How about something like what coverage instrumentation does? (Which includes adding some initialized constant data structures for each function).
For every function you would store the name, and an array mapping from the offsets of the overflow checks to line numbers. Not very much data there, since not every line needs to be mapped. I assume that after the trap there is some way to figure out the function where it happened and then find the map.

Comparing GCC and Clang security features

ballombe — Fri, 13 Sep 2019 13:22:46 +0000

Really compilers should just support the keywords __wrap, __trap, __saturate, __overflow and allow to
declare each integer type separately
__wrap long int i;
__saturate unsigned long int j;
__overflow short int k;
etc.
instead of having a global setting.

Comparing GCC and Clang security features

nix — Fri, 13 Sep 2019 13:01:27 +0000

The code bloat here isn't really caused the overflow checks: those are fairly cheap. The problem is printing useful errors (including the locus of the problem) on error. Just a printf call is a lot bigger than the overflow checks, and the error-locus strings right now really explode the number of constant strings in the program.

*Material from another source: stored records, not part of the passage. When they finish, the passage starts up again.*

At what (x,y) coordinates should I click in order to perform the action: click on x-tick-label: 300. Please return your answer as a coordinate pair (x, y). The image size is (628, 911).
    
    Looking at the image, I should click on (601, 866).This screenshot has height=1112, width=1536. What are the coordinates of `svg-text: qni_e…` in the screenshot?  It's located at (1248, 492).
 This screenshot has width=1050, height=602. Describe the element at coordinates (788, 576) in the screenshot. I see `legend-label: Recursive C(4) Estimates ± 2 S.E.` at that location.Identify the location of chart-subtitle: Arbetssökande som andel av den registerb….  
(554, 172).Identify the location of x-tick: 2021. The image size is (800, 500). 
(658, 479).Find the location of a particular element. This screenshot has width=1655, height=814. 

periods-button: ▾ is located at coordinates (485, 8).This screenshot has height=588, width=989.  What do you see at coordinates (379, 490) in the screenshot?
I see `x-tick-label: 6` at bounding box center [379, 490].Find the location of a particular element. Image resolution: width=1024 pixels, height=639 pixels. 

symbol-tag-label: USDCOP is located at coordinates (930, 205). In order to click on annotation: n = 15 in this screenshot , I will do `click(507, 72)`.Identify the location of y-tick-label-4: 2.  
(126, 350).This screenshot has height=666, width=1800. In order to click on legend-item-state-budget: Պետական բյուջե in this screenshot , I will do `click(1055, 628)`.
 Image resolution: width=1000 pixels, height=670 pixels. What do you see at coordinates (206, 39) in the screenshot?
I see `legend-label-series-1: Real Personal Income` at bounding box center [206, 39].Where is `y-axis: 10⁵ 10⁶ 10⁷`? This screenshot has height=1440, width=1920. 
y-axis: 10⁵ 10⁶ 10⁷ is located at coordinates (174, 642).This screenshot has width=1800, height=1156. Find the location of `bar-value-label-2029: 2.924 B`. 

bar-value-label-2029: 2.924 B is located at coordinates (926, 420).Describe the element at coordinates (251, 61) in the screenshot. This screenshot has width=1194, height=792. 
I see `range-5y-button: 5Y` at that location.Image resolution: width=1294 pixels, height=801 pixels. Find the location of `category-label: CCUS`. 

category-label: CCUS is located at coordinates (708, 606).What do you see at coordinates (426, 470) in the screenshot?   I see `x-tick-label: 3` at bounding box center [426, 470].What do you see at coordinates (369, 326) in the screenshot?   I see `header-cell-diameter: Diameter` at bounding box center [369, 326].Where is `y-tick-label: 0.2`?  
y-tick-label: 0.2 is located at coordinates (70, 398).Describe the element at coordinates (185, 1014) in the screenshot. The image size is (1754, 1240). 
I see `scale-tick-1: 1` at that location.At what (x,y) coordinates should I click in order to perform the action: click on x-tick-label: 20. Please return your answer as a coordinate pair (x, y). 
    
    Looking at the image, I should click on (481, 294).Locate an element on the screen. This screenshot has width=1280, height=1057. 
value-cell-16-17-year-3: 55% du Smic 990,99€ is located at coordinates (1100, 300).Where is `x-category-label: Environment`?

Comparing GCC and Clang security features

eru — Fri, 13 Sep 2019 12:49:10 +0000

Back when compilers that checked things at run-time were popular, Intel included the single byte instruction INTO (interrupt if overflow flag set) into the x86 instruction set. I think it is still there. Using that the checking would have almost no effect on code size, if you can handle the resulting signal smartly.